_Collected data_
┄┄┄┄┄┄┄┄┄┄

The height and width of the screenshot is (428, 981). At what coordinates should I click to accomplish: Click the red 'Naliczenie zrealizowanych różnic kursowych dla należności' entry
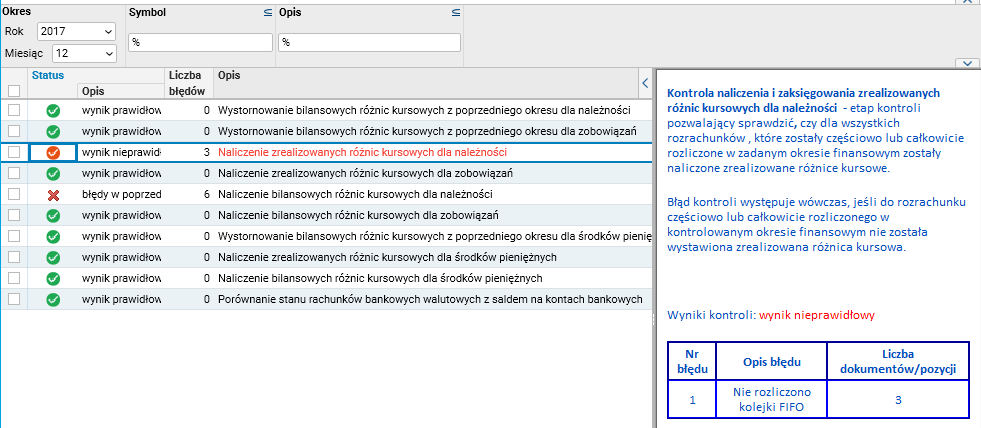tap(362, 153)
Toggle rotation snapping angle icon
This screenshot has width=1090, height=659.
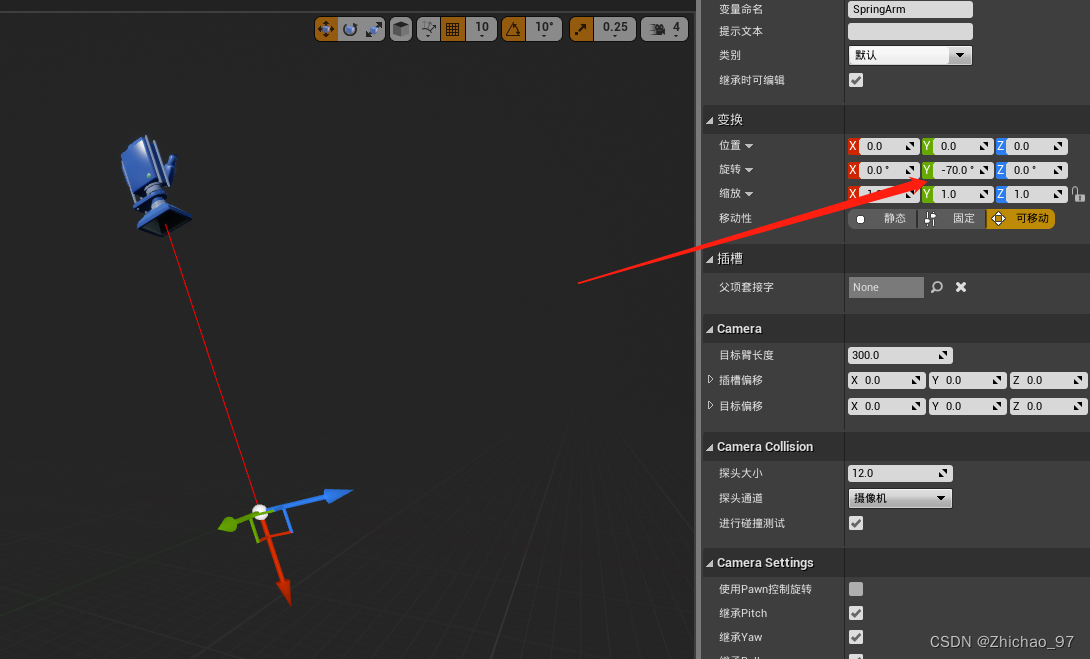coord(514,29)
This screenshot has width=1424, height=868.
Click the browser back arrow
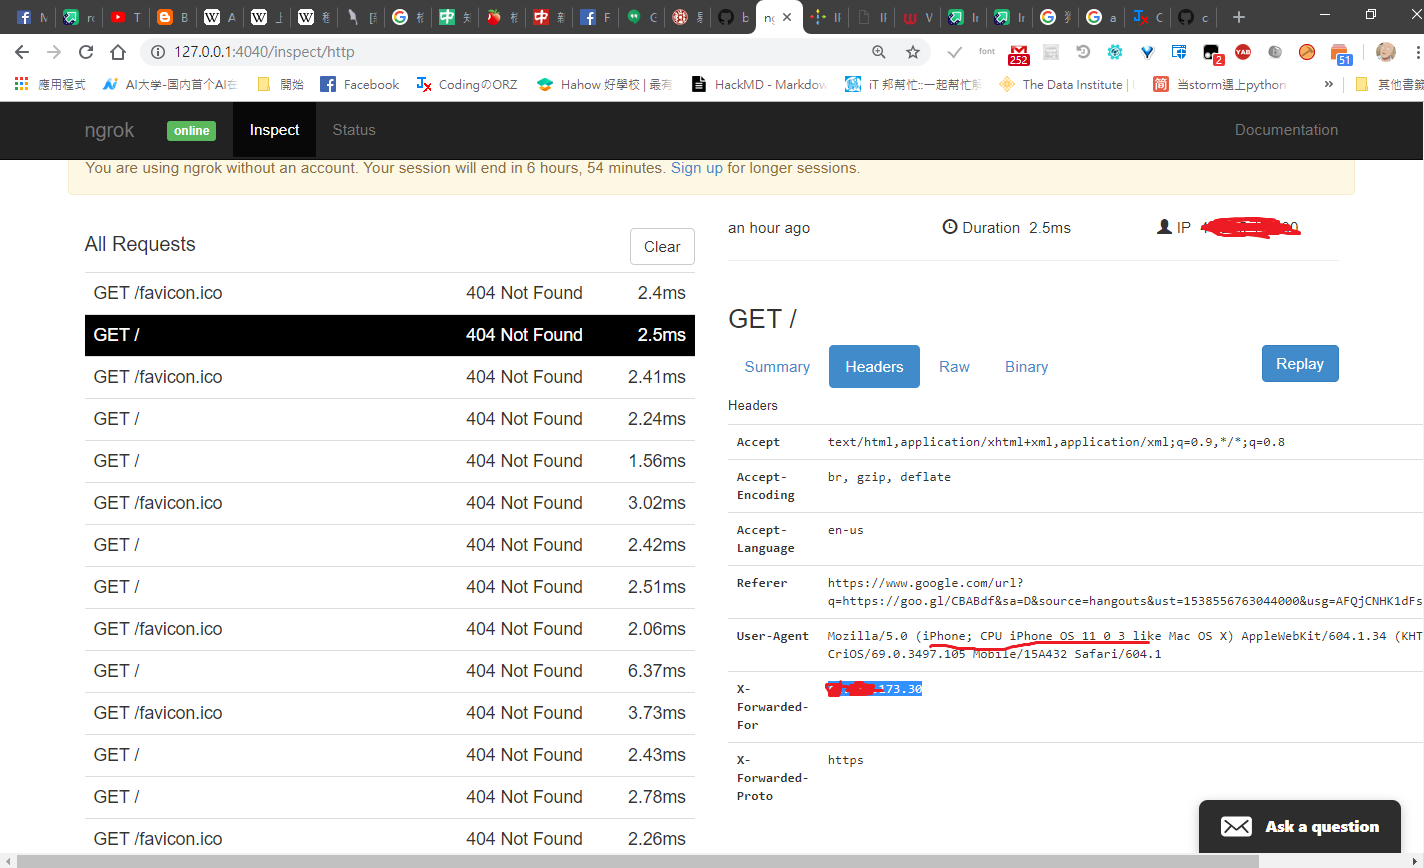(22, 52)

┄┄┄┄┄┄┄┄┄┄

Every line in the data above needs to be given again exactly, pictures aside.

_Solution below_
The height and width of the screenshot is (428, 981). At what coordinates should I click to accomplish: Click the red 'Naliczenie zrealizowanych różnic kursowych dla należności' entry
tap(362, 153)
Toggle rotation snapping angle icon
This screenshot has width=1090, height=659.
coord(514,29)
This screenshot has width=1424, height=868.
Click the browser back arrow
(22, 52)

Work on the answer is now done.